Norderstedt
Schröters Wochenschau

Joints aus nachhaltigem Anbau

Jan Schröter

Jan Schröter

Foto: Wolfgang Klietz

Wir erleben wieder Frostnächte, dabei sehnen sich alle Gartenliebhaber längst danach, bei milden Frühlingslüften im Freien ihrer Passion nachzugehen.

Manch einer hält die winterliche Abstinenz überhaupt nicht mehr aus und verlegt sich bereits aufs Indoor-Gärtnern. So auch zwei 28-Jährige, die in ihrem Norderstedter Reihenhaus auf 70 Quadratmetern eine Marihuana-Plantage betrieben. Die Polizei stellte eine bereits säuberlich abgeerntete Menge von 7,5 Kilo Cannabisblüten (Norderstedter Südhang, First Flush) sicher.

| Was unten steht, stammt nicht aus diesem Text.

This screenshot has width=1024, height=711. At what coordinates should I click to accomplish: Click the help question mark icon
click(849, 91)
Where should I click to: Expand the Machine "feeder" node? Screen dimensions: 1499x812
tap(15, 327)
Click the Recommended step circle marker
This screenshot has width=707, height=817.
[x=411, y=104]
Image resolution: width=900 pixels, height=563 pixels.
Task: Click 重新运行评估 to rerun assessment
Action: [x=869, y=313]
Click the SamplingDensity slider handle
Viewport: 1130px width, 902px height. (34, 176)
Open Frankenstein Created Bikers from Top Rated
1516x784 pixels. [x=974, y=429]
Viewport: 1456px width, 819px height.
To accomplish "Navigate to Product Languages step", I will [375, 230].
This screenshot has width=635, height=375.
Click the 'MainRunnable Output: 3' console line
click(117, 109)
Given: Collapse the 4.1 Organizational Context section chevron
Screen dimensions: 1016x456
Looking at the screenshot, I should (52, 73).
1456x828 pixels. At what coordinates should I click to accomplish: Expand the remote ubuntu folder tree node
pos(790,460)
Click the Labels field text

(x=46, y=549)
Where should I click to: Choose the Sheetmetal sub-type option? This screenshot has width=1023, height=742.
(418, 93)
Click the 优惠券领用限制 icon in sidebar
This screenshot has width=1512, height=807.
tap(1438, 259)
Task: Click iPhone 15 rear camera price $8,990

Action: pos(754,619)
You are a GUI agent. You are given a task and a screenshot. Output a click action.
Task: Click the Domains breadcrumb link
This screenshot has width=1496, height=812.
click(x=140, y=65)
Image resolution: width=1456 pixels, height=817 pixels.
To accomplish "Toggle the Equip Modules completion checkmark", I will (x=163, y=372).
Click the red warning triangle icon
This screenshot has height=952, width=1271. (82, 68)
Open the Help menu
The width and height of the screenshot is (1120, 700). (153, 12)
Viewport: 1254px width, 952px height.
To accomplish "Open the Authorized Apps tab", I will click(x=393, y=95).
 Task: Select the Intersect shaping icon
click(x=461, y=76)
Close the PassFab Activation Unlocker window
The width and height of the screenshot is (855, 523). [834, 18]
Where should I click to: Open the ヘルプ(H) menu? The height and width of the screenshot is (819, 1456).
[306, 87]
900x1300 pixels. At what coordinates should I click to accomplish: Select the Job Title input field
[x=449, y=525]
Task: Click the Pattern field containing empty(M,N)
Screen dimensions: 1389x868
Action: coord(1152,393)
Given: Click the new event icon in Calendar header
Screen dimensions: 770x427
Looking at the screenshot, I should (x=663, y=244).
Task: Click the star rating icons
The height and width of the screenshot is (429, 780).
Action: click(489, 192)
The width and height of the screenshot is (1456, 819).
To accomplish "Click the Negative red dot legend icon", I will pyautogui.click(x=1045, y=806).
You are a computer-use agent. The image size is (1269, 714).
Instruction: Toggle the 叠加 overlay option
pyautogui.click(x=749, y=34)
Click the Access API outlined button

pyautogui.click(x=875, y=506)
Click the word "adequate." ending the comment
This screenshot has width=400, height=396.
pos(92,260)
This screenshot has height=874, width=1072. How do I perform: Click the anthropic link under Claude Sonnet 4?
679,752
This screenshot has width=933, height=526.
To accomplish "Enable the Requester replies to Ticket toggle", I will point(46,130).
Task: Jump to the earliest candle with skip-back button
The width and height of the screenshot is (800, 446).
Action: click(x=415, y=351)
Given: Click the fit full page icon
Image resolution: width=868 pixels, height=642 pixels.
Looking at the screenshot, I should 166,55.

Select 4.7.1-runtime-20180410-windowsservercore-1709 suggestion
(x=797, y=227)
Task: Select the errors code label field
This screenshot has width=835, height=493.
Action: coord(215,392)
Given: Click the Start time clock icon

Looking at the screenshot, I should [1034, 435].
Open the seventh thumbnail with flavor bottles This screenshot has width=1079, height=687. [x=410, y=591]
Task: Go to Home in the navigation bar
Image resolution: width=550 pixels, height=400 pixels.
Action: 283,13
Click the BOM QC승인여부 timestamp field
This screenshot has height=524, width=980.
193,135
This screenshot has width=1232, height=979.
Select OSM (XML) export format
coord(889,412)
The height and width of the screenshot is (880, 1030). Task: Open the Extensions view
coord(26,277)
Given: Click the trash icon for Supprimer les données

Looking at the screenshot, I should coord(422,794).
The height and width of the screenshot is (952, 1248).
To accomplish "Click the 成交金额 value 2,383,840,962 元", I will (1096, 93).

Für ihren Fleiß verdienten die Täter eigentlich ein Jahr Strafnachlass, allerdings müssten sie für ihre Dämlichkeit ein Zusatzjahr Knast aufgebrummt bekommen. Aufgeflogen ist das illegale Treiben nämlich, weil es der Nachbarschaft seltsam vorkam, dass die Fenster des Plantagenhauses sämtlich mit Jalousien und Folie abgedeckt waren – rund um die Uhr. In einer Reihenhaussiedlung. Wirklich total unauffällig. Eigentlich hätten die beiden Jungunternehmer gleich ein blinkendes Schild an die Haustür nageln können: „Gutes aus der Region: Joints aus nachhaltigem Anbau – zweimal klingeln.“

Ein Schaden von 25.000 Euro bei einer Beute von wenigen Hundertern

Nach ihrer Verurteilung werden die Täter ihre Grünen Daumen im Gefängnisgarten beweisen können. Bei guter Führung dürfen sie während des letzten Drittels ihrer Haftzeit auch landschaftsgestaltend im öffentlichen Raum wirken, beispielsweise im Norderstedter Stadtpark. Man sollte sich dann bloß nicht darüber wundern, was danach dort für merkwürdige Pflanzen wachsen.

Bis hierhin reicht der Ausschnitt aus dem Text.